• [WORK INSTRUCTIONS]:
Go through the data and copy each line where the word "page" shows up.
========
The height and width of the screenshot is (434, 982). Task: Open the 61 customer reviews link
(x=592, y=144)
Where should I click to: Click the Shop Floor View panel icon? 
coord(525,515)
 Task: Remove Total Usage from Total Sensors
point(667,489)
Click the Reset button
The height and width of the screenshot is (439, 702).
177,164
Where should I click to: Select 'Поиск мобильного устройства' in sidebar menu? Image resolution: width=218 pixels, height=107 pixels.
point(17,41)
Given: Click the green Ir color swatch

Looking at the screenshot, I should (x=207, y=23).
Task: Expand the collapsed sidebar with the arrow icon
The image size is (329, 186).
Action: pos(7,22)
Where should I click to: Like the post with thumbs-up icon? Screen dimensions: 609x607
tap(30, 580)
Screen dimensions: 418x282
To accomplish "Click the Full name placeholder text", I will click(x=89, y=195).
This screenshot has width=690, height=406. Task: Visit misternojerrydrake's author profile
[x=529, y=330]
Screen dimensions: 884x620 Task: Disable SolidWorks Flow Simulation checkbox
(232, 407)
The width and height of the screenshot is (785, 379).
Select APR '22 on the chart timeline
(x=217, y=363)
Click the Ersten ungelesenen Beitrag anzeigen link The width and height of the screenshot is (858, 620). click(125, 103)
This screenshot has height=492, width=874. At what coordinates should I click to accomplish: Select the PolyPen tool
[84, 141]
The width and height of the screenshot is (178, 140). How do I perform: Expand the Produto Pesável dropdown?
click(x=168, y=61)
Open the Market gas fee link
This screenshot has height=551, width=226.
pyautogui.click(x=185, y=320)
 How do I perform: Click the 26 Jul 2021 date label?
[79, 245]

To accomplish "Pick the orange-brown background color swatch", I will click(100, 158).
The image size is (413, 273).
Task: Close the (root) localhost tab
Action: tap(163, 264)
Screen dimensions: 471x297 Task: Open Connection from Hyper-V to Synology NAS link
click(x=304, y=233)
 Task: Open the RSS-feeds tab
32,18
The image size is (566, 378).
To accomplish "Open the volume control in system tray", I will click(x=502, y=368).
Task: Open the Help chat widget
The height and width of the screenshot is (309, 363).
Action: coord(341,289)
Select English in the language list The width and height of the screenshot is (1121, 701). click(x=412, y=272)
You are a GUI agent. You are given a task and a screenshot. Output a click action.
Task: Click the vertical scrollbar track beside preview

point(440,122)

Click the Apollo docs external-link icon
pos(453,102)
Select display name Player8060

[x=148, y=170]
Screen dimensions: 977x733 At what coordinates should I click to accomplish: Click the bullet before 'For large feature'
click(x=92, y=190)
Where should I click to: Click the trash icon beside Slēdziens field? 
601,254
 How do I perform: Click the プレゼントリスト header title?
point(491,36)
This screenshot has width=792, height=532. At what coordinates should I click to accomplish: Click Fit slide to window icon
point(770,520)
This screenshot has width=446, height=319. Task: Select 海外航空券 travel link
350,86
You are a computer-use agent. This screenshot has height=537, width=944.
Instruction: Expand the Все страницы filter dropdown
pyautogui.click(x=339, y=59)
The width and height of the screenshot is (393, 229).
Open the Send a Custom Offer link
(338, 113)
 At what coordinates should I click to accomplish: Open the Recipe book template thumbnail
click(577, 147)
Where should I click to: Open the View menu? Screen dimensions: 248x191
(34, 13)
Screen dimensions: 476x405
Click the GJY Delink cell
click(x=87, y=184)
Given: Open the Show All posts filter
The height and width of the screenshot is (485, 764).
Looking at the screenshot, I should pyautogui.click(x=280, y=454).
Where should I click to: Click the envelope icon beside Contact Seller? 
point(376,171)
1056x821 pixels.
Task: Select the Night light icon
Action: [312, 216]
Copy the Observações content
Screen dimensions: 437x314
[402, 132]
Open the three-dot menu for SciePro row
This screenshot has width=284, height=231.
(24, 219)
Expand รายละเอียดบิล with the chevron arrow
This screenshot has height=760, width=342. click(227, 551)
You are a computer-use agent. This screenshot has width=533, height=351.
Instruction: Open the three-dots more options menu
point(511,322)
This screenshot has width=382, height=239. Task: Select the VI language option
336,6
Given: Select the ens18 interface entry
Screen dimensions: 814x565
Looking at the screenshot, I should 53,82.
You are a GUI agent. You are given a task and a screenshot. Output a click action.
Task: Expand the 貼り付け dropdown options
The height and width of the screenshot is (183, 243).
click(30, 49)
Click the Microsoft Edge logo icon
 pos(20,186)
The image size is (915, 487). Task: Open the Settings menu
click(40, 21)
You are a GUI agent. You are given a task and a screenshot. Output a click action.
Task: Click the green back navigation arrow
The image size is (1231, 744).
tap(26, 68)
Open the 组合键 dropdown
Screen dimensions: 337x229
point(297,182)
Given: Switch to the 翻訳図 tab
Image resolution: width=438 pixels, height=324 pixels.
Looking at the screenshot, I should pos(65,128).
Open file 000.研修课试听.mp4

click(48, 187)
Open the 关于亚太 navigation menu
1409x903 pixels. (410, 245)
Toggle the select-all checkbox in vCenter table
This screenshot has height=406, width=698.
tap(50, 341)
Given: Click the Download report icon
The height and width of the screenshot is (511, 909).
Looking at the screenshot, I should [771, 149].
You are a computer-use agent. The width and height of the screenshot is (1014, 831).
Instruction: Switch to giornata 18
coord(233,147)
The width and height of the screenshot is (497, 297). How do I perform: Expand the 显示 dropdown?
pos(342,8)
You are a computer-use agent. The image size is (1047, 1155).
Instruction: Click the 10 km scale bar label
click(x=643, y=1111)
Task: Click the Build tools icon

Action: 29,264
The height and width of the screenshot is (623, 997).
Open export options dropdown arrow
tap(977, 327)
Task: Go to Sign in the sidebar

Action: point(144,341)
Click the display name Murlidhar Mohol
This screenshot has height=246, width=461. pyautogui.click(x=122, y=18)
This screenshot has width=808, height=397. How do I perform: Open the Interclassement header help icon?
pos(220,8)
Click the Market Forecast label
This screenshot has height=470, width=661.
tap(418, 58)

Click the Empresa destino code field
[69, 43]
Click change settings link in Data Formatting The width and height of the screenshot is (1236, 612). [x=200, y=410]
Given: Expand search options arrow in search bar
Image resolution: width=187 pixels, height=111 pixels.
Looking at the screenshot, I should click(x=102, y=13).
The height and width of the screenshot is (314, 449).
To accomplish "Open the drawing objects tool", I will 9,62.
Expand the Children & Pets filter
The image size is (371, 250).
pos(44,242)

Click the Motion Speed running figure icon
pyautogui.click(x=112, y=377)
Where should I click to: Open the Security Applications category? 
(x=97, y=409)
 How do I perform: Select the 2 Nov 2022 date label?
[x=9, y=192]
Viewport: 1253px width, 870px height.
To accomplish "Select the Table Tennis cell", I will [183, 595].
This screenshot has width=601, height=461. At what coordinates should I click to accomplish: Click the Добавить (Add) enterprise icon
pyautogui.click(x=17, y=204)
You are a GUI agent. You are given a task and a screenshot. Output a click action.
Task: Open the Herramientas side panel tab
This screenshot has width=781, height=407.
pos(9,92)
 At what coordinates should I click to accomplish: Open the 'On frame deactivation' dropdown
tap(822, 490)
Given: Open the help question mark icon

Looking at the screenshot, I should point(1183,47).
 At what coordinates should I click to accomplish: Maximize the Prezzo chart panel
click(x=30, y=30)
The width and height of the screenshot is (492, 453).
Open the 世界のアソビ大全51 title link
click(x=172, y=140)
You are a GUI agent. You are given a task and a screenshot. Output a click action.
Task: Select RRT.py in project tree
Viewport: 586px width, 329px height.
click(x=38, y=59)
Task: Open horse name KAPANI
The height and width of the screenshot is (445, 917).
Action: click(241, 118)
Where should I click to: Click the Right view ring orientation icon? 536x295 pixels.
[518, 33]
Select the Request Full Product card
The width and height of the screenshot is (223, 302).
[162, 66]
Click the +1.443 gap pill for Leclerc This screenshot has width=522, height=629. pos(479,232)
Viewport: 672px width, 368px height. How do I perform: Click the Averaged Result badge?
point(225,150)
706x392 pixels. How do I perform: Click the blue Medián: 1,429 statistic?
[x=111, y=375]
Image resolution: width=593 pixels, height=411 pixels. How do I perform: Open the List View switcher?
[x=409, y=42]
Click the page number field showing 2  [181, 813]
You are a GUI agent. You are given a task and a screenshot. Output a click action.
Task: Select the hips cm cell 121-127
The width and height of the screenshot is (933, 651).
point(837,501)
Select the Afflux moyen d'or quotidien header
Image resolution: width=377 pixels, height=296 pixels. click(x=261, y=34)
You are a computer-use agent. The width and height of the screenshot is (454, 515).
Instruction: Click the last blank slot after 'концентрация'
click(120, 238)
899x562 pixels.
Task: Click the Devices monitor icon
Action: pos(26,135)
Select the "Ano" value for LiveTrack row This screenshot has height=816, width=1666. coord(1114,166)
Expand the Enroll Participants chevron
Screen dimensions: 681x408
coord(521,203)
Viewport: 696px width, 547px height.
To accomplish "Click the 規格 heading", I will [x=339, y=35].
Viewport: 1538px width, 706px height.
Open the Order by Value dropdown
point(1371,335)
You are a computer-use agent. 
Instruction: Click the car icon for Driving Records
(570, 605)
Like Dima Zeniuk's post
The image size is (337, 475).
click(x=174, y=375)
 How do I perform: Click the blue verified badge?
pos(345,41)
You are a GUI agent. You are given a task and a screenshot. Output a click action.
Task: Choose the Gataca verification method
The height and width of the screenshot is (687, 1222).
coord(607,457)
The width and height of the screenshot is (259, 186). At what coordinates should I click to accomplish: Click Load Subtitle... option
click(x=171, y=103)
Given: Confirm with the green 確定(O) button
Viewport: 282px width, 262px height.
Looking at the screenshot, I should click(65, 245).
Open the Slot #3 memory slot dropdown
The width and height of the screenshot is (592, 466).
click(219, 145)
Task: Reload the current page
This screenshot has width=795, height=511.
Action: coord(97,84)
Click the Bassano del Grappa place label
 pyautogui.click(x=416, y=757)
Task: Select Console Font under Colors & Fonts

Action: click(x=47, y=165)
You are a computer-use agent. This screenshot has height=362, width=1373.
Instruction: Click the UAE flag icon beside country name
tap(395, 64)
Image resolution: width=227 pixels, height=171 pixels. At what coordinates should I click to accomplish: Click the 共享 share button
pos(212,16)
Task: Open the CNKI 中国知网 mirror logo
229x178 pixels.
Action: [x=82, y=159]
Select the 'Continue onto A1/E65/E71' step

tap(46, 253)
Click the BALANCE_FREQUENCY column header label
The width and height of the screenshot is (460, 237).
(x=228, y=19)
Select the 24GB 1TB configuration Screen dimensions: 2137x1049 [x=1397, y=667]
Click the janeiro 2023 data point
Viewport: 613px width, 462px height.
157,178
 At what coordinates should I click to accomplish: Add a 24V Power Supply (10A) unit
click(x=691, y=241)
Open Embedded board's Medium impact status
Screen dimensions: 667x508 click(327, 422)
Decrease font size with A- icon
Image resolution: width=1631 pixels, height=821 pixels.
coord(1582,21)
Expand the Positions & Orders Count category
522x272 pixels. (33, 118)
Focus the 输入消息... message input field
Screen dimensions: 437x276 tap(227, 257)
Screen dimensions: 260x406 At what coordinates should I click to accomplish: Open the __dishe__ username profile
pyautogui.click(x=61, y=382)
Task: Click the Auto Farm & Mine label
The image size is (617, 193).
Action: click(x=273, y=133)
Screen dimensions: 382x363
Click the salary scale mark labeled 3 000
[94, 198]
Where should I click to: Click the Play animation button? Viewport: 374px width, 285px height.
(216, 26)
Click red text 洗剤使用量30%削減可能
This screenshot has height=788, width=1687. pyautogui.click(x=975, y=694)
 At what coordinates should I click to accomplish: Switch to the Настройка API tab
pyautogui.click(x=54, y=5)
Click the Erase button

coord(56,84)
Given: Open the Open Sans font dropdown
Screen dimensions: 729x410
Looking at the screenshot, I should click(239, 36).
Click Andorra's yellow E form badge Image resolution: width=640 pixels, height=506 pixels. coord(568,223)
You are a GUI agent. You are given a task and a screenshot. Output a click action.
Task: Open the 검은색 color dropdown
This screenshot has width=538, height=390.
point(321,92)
========
• [ANSWER FOR THE TASK]:
Click the page number field showing 2  [181, 813]
Task: Reload the current page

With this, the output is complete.